Extracted information

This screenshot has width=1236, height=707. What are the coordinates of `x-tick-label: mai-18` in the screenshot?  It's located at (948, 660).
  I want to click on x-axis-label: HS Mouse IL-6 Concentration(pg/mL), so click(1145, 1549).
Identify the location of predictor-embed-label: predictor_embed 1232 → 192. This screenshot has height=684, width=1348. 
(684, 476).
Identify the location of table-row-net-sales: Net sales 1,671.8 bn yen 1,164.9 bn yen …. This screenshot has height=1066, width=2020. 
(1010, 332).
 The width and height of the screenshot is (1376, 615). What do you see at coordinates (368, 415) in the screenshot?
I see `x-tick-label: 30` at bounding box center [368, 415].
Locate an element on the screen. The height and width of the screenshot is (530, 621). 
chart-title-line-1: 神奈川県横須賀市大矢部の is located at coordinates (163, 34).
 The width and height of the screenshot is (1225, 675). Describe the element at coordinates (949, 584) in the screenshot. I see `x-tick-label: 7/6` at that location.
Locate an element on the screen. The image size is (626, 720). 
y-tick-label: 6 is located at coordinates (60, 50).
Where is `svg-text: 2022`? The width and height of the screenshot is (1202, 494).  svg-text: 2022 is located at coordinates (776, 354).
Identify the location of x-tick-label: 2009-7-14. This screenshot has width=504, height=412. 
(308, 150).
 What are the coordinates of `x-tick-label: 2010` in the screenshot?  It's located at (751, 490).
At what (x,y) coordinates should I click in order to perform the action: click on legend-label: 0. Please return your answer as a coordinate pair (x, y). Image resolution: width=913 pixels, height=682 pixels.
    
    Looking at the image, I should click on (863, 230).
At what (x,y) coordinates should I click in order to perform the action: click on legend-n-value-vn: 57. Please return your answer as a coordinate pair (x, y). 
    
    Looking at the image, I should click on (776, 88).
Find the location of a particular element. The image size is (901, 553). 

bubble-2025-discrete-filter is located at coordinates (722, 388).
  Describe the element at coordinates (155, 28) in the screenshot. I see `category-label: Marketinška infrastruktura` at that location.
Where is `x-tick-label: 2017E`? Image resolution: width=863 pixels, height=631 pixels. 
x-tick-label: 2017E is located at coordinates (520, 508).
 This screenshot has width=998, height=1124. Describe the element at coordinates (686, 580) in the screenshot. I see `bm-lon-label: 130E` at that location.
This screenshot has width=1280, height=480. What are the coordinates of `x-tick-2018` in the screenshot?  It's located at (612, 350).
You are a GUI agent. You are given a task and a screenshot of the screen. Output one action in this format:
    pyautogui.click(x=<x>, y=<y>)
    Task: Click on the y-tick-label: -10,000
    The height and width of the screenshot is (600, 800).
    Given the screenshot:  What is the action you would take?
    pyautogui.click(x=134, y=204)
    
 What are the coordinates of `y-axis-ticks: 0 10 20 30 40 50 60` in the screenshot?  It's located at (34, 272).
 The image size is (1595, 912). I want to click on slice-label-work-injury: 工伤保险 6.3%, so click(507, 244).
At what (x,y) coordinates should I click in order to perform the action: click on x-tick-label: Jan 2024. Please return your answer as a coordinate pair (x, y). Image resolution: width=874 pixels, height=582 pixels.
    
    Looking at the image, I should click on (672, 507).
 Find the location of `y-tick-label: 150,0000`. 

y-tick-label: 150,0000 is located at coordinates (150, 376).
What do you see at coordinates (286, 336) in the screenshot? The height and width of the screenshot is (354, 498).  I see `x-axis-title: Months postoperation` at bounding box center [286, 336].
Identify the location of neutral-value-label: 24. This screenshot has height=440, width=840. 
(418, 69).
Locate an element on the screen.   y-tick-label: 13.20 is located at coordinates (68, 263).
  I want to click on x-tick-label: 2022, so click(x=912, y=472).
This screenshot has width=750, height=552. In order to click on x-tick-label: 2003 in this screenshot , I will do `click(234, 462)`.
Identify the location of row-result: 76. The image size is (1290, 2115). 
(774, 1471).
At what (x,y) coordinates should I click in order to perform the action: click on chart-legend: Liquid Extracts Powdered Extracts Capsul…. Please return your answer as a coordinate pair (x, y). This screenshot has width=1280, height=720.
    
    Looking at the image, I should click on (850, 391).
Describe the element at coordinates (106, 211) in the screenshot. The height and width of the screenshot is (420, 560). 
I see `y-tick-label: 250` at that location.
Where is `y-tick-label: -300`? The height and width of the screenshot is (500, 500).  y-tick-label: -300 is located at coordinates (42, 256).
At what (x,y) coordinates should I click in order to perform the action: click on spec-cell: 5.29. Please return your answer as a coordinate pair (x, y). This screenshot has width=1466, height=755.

Task goal
Quote the stretch of the material from the line containing "Identify the location of table-row-net-sales: Net" through the line containing "Looking at the image, I should click on (776, 88).", with both of those lines included.

Output of the task
Identify the location of table-row-net-sales: Net sales 1,671.8 bn yen 1,164.9 bn yen …. This screenshot has height=1066, width=2020. 
(1010, 332).
 The width and height of the screenshot is (1376, 615). What do you see at coordinates (368, 415) in the screenshot?
I see `x-tick-label: 30` at bounding box center [368, 415].
Locate an element on the screen. The height and width of the screenshot is (530, 621). 
chart-title-line-1: 神奈川県横須賀市大矢部の is located at coordinates (163, 34).
 The width and height of the screenshot is (1225, 675). Describe the element at coordinates (949, 584) in the screenshot. I see `x-tick-label: 7/6` at that location.
Locate an element on the screen. The image size is (626, 720). 
y-tick-label: 6 is located at coordinates (60, 50).
Where is `svg-text: 2022`? The width and height of the screenshot is (1202, 494).  svg-text: 2022 is located at coordinates (776, 354).
Identify the location of x-tick-label: 2009-7-14. This screenshot has width=504, height=412. 
(308, 150).
 What are the coordinates of `x-tick-label: 2010` in the screenshot?  It's located at (751, 490).
At what (x,y) coordinates should I click in order to perform the action: click on legend-label: 0. Please return your answer as a coordinate pair (x, y). Image resolution: width=913 pixels, height=682 pixels.
    
    Looking at the image, I should click on (863, 230).
At what (x,y) coordinates should I click in order to perform the action: click on legend-n-value-vn: 57. Please return your answer as a coordinate pair (x, y). 
    
    Looking at the image, I should click on (776, 88).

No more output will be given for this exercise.